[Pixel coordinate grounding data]
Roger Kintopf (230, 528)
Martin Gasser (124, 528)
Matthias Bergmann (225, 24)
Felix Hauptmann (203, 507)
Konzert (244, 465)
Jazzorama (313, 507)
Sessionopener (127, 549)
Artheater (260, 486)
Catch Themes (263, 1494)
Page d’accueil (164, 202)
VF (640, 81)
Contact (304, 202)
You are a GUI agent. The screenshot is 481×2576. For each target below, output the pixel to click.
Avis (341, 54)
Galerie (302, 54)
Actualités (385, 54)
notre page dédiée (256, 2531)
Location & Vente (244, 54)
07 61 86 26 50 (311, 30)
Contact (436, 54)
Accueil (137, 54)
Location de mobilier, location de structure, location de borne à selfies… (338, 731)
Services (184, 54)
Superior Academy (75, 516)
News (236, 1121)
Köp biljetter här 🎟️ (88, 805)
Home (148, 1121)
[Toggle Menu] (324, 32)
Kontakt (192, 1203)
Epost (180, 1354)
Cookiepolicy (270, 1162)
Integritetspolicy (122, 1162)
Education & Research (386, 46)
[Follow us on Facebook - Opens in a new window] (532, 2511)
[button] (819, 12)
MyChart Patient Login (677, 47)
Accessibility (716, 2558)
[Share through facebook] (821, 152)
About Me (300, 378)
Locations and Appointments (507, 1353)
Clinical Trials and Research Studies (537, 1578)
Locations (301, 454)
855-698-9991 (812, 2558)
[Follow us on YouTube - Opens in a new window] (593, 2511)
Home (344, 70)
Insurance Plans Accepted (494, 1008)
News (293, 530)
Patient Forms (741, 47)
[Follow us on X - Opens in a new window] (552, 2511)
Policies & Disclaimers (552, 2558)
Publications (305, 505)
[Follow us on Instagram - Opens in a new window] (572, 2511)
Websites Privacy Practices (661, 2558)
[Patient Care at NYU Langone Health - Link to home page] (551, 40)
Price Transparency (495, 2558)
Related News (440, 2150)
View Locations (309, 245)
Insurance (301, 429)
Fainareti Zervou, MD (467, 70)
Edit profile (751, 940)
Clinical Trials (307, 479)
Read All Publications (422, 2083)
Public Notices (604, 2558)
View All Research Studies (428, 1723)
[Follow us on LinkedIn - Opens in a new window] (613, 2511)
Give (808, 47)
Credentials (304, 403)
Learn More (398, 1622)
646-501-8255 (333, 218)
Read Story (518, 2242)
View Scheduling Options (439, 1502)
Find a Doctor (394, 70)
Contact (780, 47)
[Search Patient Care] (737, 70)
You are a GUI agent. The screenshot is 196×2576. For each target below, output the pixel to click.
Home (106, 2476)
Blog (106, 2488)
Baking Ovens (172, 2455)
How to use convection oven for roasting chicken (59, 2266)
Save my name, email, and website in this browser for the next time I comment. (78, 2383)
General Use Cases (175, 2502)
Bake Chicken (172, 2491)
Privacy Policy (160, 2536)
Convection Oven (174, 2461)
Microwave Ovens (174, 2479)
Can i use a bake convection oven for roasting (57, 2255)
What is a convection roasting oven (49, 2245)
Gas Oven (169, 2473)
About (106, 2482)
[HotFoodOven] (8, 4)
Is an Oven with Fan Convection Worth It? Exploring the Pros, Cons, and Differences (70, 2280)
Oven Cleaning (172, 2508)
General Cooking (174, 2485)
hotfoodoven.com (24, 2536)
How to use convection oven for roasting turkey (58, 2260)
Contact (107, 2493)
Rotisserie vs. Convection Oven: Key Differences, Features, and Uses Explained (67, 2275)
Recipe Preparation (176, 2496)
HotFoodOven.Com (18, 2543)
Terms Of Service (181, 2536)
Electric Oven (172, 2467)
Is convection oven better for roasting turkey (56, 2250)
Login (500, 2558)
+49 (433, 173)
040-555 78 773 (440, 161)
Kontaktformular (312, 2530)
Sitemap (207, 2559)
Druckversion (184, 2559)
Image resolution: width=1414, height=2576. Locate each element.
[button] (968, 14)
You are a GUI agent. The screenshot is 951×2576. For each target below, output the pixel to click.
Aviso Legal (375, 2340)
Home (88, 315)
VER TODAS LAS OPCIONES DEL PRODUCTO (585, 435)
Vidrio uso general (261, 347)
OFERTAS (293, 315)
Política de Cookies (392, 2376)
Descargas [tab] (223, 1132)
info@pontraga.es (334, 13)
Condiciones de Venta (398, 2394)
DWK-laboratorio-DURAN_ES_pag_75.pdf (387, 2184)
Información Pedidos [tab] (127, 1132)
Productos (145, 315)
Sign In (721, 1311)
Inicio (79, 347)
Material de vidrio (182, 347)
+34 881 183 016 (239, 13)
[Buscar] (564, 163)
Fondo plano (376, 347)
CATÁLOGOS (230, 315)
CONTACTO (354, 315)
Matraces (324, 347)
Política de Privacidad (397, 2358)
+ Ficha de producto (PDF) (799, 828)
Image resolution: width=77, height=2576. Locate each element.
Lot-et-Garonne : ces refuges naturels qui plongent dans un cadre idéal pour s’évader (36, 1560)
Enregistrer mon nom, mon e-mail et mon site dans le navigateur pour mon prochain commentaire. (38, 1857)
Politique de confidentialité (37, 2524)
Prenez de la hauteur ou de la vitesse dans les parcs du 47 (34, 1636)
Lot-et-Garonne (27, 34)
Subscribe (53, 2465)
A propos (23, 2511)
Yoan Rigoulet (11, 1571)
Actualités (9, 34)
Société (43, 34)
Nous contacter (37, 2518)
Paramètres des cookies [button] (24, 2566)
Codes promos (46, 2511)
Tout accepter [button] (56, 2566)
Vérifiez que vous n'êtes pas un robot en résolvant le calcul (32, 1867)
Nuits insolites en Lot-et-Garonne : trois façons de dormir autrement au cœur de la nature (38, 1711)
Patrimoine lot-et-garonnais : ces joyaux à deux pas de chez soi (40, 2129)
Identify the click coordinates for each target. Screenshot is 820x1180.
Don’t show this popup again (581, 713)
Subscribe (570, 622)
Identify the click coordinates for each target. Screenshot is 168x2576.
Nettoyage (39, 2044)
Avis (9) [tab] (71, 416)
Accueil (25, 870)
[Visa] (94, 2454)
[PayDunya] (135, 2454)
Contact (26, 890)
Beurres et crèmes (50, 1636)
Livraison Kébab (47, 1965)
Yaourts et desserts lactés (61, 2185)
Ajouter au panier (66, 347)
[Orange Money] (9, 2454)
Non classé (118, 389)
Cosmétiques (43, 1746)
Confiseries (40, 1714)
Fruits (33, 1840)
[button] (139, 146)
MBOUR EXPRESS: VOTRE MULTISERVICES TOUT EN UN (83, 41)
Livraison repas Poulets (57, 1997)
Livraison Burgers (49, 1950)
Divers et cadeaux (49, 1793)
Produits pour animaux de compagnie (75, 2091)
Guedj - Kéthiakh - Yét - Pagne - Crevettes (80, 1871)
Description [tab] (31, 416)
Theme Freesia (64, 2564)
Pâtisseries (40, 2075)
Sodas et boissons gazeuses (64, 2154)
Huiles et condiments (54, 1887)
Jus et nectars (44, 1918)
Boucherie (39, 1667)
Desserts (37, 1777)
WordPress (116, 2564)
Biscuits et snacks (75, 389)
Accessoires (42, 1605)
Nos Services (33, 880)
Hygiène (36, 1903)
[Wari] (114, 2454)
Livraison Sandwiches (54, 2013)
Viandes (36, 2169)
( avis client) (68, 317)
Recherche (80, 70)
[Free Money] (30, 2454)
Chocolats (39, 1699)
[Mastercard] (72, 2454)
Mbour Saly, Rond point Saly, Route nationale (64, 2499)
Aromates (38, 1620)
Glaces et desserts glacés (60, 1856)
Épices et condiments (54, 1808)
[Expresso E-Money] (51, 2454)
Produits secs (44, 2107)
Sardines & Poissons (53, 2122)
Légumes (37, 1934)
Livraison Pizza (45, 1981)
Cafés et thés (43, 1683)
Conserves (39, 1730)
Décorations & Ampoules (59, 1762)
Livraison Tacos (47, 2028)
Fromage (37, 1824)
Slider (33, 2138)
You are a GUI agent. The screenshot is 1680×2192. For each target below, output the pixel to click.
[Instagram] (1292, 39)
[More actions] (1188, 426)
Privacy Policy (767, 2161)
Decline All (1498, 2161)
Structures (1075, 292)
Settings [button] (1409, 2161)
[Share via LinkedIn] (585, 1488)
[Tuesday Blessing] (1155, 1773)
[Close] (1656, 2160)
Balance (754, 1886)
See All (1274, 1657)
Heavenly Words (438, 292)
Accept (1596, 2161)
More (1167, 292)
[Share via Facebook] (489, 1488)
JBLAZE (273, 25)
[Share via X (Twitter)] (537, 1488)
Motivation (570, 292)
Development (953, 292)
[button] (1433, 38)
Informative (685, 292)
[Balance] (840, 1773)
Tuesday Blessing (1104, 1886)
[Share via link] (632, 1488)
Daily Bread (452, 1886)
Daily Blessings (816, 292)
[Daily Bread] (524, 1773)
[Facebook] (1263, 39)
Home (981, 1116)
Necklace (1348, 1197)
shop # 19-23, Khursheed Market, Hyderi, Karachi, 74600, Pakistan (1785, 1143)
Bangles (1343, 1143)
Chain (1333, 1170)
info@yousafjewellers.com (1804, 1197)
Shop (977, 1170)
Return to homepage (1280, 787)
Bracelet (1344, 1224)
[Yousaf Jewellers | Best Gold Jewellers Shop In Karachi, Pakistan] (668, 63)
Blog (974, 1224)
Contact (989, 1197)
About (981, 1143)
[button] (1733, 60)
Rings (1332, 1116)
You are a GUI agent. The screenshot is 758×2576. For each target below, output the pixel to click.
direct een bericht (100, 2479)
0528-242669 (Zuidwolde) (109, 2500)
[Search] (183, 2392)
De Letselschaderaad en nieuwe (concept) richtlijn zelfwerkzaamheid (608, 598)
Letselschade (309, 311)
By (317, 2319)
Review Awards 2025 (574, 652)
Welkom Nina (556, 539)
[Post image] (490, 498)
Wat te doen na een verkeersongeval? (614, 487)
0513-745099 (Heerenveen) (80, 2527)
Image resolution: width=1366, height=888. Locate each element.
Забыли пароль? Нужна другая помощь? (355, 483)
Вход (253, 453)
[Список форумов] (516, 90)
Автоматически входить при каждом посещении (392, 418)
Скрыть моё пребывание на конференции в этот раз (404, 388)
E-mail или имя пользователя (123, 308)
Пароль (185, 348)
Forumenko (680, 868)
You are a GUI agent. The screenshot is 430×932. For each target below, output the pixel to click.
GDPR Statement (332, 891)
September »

What to produce
The response must consist solely of the lines from the top of the records through the line holding "Contact (304, 202)", copied word for word.

Exercise output
Roger Kintopf (230, 528)
Martin Gasser (124, 528)
Matthias Bergmann (225, 24)
Felix Hauptmann (203, 507)
Konzert (244, 465)
Jazzorama (313, 507)
Sessionopener (127, 549)
Artheater (260, 486)
Catch Themes (263, 1494)
Page d’accueil (164, 202)
VF (640, 81)
Contact (304, 202)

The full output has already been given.